TASK TO COMPLETE: Change "Locate an element on the screen" to "Find an element on the screen" in the items from the line with "Describe the element at coordinates (505, 140)" up to and including the line with "What do you see at coordinates (70, 560)", leaving all else as it is, and give only those lines.

DATA FOR REVIEW:

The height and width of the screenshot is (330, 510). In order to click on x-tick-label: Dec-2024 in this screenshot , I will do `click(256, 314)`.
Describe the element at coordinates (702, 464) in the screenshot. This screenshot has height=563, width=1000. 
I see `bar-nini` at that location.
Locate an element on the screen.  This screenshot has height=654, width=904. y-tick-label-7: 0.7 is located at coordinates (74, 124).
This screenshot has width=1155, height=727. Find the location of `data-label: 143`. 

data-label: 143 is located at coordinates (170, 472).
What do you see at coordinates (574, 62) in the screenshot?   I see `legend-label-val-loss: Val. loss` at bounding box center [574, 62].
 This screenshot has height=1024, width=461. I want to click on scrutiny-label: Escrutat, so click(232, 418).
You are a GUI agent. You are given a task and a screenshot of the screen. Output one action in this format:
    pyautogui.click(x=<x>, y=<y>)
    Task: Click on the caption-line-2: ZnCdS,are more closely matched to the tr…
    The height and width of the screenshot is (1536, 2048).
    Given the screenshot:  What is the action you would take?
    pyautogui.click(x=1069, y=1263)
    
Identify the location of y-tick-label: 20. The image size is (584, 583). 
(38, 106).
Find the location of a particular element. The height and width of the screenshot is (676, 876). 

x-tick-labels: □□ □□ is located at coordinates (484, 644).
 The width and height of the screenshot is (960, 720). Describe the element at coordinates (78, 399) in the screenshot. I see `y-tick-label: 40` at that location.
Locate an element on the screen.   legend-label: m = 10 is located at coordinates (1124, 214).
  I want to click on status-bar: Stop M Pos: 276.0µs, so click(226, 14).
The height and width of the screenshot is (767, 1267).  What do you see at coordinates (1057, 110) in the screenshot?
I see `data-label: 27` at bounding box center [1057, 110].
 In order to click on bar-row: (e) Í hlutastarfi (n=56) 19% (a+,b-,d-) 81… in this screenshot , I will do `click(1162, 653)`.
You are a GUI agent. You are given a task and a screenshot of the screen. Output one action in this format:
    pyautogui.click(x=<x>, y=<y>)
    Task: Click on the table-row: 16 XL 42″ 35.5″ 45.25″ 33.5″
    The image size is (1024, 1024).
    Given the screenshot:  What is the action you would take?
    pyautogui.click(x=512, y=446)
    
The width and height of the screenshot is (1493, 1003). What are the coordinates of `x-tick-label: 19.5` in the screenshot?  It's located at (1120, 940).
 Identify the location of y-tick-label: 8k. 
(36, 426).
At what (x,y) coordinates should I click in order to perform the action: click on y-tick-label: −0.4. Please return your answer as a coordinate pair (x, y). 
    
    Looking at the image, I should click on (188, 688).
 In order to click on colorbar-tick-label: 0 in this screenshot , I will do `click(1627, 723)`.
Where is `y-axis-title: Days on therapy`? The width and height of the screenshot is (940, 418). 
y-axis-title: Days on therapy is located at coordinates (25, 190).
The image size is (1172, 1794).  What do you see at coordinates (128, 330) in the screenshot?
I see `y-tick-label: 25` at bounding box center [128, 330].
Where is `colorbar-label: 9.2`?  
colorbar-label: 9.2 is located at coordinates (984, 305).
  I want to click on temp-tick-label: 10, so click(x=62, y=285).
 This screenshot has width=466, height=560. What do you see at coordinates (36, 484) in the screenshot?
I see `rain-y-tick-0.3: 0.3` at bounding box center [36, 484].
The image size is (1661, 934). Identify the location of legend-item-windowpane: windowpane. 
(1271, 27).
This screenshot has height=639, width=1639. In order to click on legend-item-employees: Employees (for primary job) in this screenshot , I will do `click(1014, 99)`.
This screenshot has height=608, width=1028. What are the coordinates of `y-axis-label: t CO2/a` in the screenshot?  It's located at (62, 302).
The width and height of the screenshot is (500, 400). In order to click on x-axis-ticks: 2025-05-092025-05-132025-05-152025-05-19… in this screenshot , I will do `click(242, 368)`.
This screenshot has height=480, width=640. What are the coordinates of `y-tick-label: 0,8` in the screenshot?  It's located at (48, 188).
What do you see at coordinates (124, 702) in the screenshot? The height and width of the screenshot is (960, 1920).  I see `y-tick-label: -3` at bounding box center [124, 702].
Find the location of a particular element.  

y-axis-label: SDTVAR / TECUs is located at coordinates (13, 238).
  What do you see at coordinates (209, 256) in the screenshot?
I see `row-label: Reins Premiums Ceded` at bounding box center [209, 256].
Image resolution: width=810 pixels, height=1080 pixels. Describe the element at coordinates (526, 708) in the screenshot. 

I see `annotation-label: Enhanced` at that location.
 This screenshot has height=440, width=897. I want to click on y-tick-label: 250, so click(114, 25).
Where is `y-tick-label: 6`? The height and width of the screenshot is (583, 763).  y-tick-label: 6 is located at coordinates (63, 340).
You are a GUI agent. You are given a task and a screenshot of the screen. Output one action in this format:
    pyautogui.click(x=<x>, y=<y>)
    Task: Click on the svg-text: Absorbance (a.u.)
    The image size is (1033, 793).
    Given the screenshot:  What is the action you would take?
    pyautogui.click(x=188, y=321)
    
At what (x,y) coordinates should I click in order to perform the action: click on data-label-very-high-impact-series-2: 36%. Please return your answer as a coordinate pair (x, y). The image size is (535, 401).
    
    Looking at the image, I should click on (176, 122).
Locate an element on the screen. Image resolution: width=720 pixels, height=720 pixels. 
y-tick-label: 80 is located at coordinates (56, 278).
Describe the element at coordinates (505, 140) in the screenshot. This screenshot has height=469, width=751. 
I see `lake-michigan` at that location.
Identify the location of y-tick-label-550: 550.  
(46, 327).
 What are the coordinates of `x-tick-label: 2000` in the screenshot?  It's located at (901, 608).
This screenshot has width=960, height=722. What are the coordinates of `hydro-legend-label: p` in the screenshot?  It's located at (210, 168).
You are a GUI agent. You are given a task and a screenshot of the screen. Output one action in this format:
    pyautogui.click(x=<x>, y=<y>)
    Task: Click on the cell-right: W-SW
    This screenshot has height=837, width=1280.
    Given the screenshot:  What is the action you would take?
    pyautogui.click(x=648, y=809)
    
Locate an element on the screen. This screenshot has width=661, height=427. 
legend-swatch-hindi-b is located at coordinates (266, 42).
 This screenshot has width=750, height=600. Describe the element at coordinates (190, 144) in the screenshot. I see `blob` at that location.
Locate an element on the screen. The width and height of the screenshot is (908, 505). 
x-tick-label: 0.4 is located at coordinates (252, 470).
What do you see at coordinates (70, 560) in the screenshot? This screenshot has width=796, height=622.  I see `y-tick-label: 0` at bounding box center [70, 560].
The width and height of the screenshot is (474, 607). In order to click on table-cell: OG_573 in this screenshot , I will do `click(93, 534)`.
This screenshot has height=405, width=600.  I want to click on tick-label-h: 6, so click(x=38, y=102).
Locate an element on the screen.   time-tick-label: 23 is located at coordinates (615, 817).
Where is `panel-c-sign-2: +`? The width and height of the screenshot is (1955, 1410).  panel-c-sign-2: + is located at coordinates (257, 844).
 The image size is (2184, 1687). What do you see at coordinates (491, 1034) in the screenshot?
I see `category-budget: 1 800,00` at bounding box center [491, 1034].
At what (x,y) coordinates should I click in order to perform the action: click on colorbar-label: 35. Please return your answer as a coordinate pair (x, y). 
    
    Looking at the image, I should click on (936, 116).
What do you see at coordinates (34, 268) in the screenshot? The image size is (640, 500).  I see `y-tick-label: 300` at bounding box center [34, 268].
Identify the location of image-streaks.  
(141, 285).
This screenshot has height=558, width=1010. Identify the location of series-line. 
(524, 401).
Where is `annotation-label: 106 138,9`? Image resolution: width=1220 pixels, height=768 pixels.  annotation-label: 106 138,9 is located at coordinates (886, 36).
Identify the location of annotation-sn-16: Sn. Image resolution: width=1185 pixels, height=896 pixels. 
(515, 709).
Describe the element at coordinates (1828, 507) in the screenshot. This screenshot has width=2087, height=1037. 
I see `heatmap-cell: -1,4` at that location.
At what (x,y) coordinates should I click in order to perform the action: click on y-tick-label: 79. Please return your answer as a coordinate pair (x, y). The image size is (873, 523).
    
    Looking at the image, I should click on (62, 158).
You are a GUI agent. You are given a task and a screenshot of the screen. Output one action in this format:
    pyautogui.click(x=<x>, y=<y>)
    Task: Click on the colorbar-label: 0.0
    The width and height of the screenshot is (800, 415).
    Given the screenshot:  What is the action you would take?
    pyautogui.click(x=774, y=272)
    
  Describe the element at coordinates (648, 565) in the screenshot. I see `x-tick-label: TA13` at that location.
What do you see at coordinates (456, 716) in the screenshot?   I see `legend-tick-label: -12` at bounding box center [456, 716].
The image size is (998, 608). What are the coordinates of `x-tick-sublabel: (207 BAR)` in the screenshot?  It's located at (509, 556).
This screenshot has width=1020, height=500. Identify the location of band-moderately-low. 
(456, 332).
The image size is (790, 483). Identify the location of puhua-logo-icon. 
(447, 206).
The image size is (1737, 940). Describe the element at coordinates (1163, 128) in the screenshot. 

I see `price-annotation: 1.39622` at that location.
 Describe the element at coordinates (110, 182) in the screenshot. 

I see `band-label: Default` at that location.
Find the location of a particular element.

FINISHED EXERCISE:
Describe the element at coordinates (505, 140) in the screenshot. This screenshot has height=469, width=751. 
I see `lake-michigan` at that location.
Identify the location of y-tick-label-550: 550.  
(46, 327).
 What are the coordinates of `x-tick-label: 2000` in the screenshot?  It's located at (901, 608).
This screenshot has width=960, height=722. What are the coordinates of `hydro-legend-label: p` in the screenshot?  It's located at (210, 168).
You are a GUI agent. You are given a task and a screenshot of the screen. Output one action in this format:
    pyautogui.click(x=<x>, y=<y>)
    Task: Click on the cell-right: W-SW
    This screenshot has height=837, width=1280.
    Given the screenshot:  What is the action you would take?
    pyautogui.click(x=648, y=809)
    
Find an element on the screen. This screenshot has width=661, height=427. 
legend-swatch-hindi-b is located at coordinates (266, 42).
 This screenshot has width=750, height=600. Describe the element at coordinates (190, 144) in the screenshot. I see `blob` at that location.
Find an element on the screen. The width and height of the screenshot is (908, 505). 
x-tick-label: 0.4 is located at coordinates (252, 470).
What do you see at coordinates (70, 560) in the screenshot? This screenshot has width=796, height=622.  I see `y-tick-label: 0` at bounding box center [70, 560].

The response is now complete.